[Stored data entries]
Start of Block
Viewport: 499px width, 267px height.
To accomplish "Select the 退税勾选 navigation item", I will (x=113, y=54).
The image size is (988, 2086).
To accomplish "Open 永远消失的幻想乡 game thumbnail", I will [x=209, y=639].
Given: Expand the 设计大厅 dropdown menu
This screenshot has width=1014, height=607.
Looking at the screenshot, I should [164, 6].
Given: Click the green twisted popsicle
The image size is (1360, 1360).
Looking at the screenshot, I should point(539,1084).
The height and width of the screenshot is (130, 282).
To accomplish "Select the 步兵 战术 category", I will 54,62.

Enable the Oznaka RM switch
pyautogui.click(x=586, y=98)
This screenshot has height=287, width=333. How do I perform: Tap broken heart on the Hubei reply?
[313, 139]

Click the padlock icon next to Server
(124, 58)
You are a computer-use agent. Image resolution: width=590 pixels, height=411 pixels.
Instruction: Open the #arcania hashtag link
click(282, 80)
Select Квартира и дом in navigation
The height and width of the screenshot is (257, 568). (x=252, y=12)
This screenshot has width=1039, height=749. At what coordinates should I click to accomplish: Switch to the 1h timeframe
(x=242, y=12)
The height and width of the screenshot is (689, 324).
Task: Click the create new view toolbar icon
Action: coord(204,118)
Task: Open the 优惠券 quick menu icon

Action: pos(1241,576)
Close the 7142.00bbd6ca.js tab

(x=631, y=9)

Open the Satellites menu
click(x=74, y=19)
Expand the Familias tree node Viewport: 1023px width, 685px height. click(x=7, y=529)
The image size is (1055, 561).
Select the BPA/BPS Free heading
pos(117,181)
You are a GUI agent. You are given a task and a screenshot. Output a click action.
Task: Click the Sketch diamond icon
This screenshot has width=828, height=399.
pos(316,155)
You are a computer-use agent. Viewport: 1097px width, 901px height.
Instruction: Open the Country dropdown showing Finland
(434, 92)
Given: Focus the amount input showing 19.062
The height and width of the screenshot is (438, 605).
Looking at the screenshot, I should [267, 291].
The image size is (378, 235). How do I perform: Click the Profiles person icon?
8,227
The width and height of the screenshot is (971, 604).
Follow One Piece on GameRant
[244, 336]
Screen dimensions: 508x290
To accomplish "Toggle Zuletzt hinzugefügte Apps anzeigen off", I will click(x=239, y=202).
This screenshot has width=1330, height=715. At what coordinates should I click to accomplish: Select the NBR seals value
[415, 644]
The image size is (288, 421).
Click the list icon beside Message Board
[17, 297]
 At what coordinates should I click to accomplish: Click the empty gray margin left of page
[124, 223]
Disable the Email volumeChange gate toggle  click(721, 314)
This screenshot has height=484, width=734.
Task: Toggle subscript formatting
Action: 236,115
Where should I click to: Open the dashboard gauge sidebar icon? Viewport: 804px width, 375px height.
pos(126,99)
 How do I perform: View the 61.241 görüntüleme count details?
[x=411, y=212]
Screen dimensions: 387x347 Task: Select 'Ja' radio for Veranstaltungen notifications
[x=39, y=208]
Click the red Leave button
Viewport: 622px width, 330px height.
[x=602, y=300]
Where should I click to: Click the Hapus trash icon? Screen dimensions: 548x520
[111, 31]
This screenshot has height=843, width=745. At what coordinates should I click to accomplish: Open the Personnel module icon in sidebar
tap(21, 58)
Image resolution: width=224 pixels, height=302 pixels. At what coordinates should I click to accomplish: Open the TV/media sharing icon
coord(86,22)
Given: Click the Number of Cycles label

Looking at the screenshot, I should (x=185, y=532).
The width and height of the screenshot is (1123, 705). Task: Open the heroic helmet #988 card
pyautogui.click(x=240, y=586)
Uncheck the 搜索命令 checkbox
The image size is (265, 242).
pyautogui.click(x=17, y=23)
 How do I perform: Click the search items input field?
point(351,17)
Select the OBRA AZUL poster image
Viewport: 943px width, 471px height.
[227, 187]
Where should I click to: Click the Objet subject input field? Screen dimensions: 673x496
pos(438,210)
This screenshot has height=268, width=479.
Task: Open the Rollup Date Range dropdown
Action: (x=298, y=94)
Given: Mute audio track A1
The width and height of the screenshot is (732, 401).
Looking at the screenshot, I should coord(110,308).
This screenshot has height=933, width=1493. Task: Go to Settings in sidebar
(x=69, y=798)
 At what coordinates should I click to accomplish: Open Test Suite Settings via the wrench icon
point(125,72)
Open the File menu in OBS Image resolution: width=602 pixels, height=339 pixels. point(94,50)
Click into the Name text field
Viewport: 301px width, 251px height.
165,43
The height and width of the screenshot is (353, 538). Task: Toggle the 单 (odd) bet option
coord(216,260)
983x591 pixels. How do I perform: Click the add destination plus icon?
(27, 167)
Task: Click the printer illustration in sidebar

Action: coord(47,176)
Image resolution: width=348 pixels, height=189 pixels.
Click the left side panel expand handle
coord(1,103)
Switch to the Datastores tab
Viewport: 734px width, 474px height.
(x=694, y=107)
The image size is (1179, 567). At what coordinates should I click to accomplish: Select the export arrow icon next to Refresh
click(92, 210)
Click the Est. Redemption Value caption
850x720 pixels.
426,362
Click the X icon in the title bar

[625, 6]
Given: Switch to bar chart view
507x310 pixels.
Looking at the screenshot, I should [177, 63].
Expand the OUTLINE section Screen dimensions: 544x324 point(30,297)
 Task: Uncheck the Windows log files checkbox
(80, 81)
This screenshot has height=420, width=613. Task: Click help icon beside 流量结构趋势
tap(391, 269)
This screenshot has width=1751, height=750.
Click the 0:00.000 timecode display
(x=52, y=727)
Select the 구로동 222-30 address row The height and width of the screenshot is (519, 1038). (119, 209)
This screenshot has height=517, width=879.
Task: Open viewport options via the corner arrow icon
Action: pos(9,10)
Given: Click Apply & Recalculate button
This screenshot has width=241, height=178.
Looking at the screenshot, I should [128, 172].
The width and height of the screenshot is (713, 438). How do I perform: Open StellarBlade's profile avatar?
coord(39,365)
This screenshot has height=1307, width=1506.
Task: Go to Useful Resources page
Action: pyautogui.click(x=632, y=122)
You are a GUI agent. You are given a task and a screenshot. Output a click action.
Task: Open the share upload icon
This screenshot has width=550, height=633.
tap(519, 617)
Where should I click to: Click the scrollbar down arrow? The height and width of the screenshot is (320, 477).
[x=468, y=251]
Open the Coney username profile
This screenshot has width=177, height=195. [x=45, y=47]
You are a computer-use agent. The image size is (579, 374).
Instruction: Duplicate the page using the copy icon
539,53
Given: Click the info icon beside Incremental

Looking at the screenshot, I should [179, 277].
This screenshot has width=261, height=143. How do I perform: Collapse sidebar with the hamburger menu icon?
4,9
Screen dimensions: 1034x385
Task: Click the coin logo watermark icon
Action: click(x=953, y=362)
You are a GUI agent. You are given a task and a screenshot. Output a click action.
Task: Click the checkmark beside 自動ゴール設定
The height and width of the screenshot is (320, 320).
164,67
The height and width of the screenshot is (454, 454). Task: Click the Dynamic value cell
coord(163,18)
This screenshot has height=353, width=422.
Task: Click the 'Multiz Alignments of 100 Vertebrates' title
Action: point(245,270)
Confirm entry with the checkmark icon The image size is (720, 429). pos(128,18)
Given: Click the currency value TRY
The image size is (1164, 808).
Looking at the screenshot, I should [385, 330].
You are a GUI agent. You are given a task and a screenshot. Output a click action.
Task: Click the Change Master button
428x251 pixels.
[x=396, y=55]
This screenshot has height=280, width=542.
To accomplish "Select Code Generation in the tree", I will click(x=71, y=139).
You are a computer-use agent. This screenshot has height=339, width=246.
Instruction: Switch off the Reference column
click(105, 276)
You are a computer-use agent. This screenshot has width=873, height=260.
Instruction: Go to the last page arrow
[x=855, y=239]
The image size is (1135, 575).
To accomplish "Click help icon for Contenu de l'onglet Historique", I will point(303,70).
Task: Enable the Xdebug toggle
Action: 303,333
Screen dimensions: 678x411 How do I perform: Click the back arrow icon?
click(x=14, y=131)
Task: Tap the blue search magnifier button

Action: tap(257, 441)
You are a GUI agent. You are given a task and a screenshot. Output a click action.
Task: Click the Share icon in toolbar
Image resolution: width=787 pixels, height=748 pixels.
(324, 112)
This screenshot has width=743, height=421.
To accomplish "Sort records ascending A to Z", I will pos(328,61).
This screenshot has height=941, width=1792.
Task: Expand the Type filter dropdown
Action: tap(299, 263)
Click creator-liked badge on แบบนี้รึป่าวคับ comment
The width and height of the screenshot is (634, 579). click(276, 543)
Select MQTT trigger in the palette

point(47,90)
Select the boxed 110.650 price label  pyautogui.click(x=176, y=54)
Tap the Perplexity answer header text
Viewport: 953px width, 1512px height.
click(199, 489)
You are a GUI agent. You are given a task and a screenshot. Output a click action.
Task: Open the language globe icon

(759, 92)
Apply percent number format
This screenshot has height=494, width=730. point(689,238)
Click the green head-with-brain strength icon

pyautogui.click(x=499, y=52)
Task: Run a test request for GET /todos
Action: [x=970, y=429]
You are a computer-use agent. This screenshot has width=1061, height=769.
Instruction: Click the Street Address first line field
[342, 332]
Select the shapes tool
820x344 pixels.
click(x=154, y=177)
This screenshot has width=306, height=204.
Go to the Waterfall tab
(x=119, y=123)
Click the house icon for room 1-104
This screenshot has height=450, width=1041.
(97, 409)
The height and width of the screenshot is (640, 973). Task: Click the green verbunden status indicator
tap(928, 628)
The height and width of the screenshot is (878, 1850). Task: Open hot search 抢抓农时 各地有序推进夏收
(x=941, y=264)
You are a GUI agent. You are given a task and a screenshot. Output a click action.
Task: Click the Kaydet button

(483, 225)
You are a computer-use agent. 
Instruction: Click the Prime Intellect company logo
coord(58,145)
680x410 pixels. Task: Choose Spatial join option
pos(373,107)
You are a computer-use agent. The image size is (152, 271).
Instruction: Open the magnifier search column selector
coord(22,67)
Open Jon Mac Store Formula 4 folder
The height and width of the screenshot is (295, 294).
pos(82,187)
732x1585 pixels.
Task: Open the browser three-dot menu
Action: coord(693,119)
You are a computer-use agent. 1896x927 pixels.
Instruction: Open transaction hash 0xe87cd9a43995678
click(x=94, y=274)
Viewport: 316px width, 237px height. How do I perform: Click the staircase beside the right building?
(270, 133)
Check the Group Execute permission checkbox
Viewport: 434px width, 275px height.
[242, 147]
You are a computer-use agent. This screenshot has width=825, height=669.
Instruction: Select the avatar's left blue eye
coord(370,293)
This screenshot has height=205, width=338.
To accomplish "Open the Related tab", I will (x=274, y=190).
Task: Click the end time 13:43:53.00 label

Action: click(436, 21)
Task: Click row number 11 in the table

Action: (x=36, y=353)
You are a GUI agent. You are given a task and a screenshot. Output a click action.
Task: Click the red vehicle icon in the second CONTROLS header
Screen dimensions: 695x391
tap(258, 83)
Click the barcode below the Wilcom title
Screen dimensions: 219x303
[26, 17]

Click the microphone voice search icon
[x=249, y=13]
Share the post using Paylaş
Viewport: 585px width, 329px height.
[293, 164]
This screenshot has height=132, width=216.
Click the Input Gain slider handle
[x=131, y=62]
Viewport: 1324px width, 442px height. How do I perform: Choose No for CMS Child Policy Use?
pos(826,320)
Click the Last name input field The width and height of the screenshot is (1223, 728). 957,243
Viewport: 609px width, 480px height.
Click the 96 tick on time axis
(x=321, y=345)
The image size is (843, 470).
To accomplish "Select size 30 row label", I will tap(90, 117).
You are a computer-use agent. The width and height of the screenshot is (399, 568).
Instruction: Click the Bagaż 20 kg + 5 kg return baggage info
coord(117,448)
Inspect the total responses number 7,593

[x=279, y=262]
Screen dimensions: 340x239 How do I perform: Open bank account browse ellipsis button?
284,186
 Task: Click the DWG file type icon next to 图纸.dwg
End of Block
Above are records; say how many of their lines contain the word "checkmark", giving only the number.

2